Türk Medeni Kanunu gereği bazı hukuksal işlemlerin eşin rızasına bağlı olduğu ve bununla “aile birliğinin korunmasının amaçlandığı” belirtilen Yargıtay kararının gerekçesinde ayrıca: “Aile konutunun maliki olan eş, aile konutundaki yaşantıyı güçlüğe sokacak biçimde, aile konutunun ipotek edilmesi gibi ‘tek başına’ bir ayni hakla sınırlandıramaz. Bu sınırlandırma ancak diğer eşin açık rızası alınarak yapılabilir. Her ne kadar ipotek, doğrudan doğruya aile konutundan faydalanma ve oturma hakkını engellemiyorsa da, hak sahibi eşin kötü niyetli ve muvazaalı işlemleriyle aile konutunun elden çıkarılma tehlikesi nedeniyle ipotek işleminde diğer eşin açık rızası şarttır. Yapılan soruşturmada, dava konusu taşınmazın davacı ve eşinin aile konutu olduğu anlaşılmaktadır. Davalı banka, bu işlem sırasında davacı kadının işleme açık izin verdiğini kesin olarak ispat edememiştir. Bu çerçevede, eşin açık rızası alınmadan yapılan işlemin (ipoteğin) geçerli olduğunu kabul etmek imkânsızdır.” denilmiştir.
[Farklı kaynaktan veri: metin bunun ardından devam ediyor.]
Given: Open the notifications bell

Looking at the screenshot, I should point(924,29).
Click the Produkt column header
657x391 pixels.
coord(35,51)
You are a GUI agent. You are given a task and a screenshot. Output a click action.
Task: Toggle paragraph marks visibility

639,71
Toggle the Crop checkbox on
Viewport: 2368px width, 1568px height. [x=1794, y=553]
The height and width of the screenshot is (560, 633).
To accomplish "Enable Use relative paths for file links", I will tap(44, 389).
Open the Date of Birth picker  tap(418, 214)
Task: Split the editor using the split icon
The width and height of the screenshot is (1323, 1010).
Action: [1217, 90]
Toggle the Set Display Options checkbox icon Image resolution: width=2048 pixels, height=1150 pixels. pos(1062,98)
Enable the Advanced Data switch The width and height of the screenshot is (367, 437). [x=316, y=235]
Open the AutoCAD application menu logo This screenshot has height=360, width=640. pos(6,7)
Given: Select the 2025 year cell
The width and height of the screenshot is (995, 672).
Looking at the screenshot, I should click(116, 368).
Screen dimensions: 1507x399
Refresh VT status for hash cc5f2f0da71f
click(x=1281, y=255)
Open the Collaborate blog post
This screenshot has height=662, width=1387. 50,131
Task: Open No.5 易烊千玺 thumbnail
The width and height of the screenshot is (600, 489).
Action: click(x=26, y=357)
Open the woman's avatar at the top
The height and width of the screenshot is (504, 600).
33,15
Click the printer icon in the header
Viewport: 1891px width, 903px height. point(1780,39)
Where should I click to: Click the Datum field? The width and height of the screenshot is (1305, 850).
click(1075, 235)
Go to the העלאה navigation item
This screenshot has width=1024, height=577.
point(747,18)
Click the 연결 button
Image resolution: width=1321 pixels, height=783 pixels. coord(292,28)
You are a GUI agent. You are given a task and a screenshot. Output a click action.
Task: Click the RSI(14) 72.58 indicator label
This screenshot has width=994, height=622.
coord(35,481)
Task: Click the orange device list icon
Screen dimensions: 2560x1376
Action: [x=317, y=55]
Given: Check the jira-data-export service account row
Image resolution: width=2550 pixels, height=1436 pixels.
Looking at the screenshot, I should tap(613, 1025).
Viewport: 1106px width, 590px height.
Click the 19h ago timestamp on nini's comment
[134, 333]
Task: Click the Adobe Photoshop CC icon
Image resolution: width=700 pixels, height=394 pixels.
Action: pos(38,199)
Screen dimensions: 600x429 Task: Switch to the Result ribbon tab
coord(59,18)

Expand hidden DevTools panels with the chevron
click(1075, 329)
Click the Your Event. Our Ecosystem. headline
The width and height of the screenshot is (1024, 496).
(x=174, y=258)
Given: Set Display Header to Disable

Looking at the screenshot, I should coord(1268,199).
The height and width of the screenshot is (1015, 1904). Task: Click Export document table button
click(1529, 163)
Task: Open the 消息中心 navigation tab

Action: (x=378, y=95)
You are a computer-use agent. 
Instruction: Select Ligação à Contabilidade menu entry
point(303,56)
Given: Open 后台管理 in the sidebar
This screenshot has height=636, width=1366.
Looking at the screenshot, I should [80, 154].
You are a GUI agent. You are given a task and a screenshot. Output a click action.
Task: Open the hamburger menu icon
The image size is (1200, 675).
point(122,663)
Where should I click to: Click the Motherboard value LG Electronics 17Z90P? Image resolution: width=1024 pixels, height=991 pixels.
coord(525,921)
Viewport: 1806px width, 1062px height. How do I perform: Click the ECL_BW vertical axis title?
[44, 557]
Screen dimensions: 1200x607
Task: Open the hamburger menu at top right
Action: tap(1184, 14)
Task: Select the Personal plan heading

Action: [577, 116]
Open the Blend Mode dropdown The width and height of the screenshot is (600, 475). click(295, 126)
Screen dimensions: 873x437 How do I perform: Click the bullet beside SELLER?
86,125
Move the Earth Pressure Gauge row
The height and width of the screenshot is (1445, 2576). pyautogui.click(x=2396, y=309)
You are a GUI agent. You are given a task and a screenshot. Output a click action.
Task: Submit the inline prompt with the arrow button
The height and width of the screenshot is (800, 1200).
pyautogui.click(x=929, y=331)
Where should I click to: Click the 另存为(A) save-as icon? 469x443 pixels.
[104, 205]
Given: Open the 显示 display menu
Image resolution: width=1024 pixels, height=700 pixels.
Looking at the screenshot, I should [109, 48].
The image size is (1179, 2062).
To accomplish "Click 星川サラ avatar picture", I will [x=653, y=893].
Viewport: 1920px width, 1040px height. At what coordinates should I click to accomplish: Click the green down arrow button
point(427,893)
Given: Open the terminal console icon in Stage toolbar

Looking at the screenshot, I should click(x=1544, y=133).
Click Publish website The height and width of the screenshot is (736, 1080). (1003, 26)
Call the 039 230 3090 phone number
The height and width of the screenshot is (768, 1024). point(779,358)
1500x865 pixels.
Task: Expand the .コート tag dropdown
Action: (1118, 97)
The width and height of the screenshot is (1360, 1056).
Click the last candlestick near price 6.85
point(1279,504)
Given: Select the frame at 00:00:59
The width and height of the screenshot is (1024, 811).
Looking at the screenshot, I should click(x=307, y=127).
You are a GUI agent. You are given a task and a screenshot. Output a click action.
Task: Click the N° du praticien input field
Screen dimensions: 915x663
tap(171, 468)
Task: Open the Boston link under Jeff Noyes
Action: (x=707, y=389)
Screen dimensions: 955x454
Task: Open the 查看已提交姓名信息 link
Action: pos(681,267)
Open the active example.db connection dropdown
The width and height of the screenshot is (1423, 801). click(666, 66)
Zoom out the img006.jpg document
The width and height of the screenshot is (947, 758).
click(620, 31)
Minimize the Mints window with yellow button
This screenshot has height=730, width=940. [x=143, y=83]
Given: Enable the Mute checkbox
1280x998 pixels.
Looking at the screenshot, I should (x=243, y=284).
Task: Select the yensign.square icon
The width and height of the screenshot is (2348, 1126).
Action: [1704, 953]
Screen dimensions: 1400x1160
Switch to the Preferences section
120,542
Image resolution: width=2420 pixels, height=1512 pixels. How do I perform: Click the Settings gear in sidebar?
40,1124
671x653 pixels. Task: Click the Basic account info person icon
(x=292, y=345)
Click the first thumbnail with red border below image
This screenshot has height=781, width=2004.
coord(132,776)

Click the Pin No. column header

Yargıtayın bu yeni kararındaki görüşü hiç kuşkusuz aile konutunun sahibi olan eşin, diğer eşin onayını almadan yaptığı satışlarda da uygulanacak ve bu konutun üzerinde aile konutu şerhi olmadığından aile konutu olduğunu bilmeyen kişinin satın alma işlemi satışa onay vermeyen eşin dava açması halinde iptal edilecektir.